The results, they emphasize, are very preliminary. But Rosenthal, especially, can barely conceal his excitement over the possibility of an innovative, light-altering treatment and the sense that he is on the verge of a major breakthrough in the treatment of a devastating disorder that often strikes the most attractive and creative people.
Back to Ingrid Bush.
"Last year," says Rosenthal, "her light pattern was artifically changed and she managed to get through the winter for the first time without having a crippling, hibernation-like state."
A similar improvement was found with another patient, a scientist himself, who kept careful records of his high and low cycles for almost 15 years.
"In the fall of last year," says Rosenthal, "we exposed him to a certain kind of light regimen and switched him out of his depression after about three days. . . . He's now been out of his depression for about 26 weeks, which is the longest in his adult life he's ever been non-depressed."

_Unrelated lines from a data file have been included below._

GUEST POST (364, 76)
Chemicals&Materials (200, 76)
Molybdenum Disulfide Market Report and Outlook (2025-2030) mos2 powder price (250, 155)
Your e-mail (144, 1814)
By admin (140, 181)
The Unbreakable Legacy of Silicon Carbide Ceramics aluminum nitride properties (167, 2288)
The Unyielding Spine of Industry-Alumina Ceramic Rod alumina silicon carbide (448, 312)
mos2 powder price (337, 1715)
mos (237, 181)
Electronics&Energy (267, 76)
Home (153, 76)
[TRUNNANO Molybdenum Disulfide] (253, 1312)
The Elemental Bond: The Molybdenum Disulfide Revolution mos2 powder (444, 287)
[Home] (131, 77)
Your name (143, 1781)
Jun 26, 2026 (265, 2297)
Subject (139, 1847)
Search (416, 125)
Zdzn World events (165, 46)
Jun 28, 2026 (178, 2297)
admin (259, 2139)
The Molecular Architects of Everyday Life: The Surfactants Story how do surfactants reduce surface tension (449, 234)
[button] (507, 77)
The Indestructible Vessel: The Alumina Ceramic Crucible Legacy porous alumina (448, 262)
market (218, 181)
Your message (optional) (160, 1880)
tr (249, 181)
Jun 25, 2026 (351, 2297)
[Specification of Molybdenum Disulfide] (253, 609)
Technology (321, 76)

What the psychiatrists would like now is to set up a group of volunteers -- patients with depression cycles seemingly related to seasonal changes -- to participate in a treatment program (free, of course) to determine if these cycles can be reversed, perhaps ended, by manipulation of light.

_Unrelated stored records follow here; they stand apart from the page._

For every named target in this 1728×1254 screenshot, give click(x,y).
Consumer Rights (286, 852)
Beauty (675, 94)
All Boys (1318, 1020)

The psychiatrists stress that they are speaking of people who suffer severe symptoms, not the poetic melancholy of spring and fall (when, they note, the relative relationships of light and dark are changing most rapidly).
They are looking for people, says Rosenthal, "who have gone through enough cycles to know that this is going to happen again. Because as (Ingrid Bush) said to me, when the torpor and the depression cleared up, she would think of herself, 'aha, it's gone,' and then forget completely about it. She says she was like the grasshopper who played through the summer, forgetting that the winter had ever been, until the fall came and then she would recognize that here it comes again. . ."
Although he is particularly interested in winter lows alternating with summer highs, Rosenthal would like to hear from anyone with distinctly seasonal mood disorders. Applicants will be sent questionnaires, from which participants will be selected.